** START Input material **
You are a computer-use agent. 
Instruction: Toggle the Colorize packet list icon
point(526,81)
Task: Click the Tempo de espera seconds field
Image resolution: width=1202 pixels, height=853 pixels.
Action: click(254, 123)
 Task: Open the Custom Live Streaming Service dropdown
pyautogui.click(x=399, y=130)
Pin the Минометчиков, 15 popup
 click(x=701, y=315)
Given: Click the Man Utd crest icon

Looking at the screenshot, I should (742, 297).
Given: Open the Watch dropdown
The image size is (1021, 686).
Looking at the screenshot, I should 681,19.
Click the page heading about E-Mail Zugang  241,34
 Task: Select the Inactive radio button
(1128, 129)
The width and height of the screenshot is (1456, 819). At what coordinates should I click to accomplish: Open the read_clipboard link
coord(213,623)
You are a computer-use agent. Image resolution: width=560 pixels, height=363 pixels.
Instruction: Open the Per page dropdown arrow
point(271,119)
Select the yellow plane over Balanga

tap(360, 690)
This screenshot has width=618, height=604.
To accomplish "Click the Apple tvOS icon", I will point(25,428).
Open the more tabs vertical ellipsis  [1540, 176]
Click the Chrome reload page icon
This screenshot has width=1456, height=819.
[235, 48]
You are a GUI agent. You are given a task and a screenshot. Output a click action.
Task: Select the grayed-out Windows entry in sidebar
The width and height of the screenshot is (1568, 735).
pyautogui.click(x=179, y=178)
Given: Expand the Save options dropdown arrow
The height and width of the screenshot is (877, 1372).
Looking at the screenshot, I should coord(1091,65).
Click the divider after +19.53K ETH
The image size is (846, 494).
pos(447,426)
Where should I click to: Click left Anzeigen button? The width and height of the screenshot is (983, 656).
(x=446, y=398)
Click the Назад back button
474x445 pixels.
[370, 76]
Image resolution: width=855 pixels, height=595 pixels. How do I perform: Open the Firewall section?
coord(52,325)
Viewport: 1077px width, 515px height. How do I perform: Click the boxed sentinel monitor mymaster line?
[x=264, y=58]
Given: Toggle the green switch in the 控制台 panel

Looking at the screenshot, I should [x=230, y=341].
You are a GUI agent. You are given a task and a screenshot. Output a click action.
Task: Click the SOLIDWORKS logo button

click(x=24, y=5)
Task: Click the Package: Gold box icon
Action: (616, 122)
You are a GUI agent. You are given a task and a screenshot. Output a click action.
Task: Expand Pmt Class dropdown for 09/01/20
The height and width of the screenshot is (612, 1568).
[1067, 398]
** END Input material **
> Your objective:
Reproduce all of the data above line for line, without changing anything.

> Task solution:
You are a computer-use agent. 
Instruction: Toggle the Colorize packet list icon
point(526,81)
Task: Click the Tempo de espera seconds field
Image resolution: width=1202 pixels, height=853 pixels.
Action: click(254, 123)
 Task: Open the Custom Live Streaming Service dropdown
pyautogui.click(x=399, y=130)
Pin the Минометчиков, 15 popup
 click(x=701, y=315)
Given: Click the Man Utd crest icon

Looking at the screenshot, I should (742, 297).
Given: Open the Watch dropdown
The image size is (1021, 686).
Looking at the screenshot, I should 681,19.
Click the page heading about E-Mail Zugang  241,34
 Task: Select the Inactive radio button
(1128, 129)
The width and height of the screenshot is (1456, 819). At what coordinates should I click to accomplish: Open the read_clipboard link
coord(213,623)
You are a computer-use agent. Image resolution: width=560 pixels, height=363 pixels.
Instruction: Open the Per page dropdown arrow
point(271,119)
Select the yellow plane over Balanga

tap(360, 690)
This screenshot has width=618, height=604.
To accomplish "Click the Apple tvOS icon", I will point(25,428).
Open the more tabs vertical ellipsis  [1540, 176]
Click the Chrome reload page icon
This screenshot has width=1456, height=819.
[235, 48]
You are a GUI agent. You are given a task and a screenshot. Output a click action.
Task: Select the grayed-out Windows entry in sidebar
The width and height of the screenshot is (1568, 735).
pyautogui.click(x=179, y=178)
Given: Expand the Save options dropdown arrow
The height and width of the screenshot is (877, 1372).
Looking at the screenshot, I should coord(1091,65).
Click the divider after +19.53K ETH
The image size is (846, 494).
pos(447,426)
Where should I click to: Click left Anzeigen button? The width and height of the screenshot is (983, 656).
(x=446, y=398)
Click the Назад back button
474x445 pixels.
[370, 76]
Image resolution: width=855 pixels, height=595 pixels. How do I perform: Open the Firewall section?
coord(52,325)
Viewport: 1077px width, 515px height. How do I perform: Click the boxed sentinel monitor mymaster line?
[x=264, y=58]
Given: Toggle the green switch in the 控制台 panel

Looking at the screenshot, I should [x=230, y=341].
You are a GUI agent. You are given a task and a screenshot. Output a click action.
Task: Click the SOLIDWORKS logo button

click(x=24, y=5)
Task: Click the Package: Gold box icon
Action: (616, 122)
You are a GUI agent. You are given a task and a screenshot. Output a click action.
Task: Expand Pmt Class dropdown for 09/01/20
The height and width of the screenshot is (612, 1568).
[1067, 398]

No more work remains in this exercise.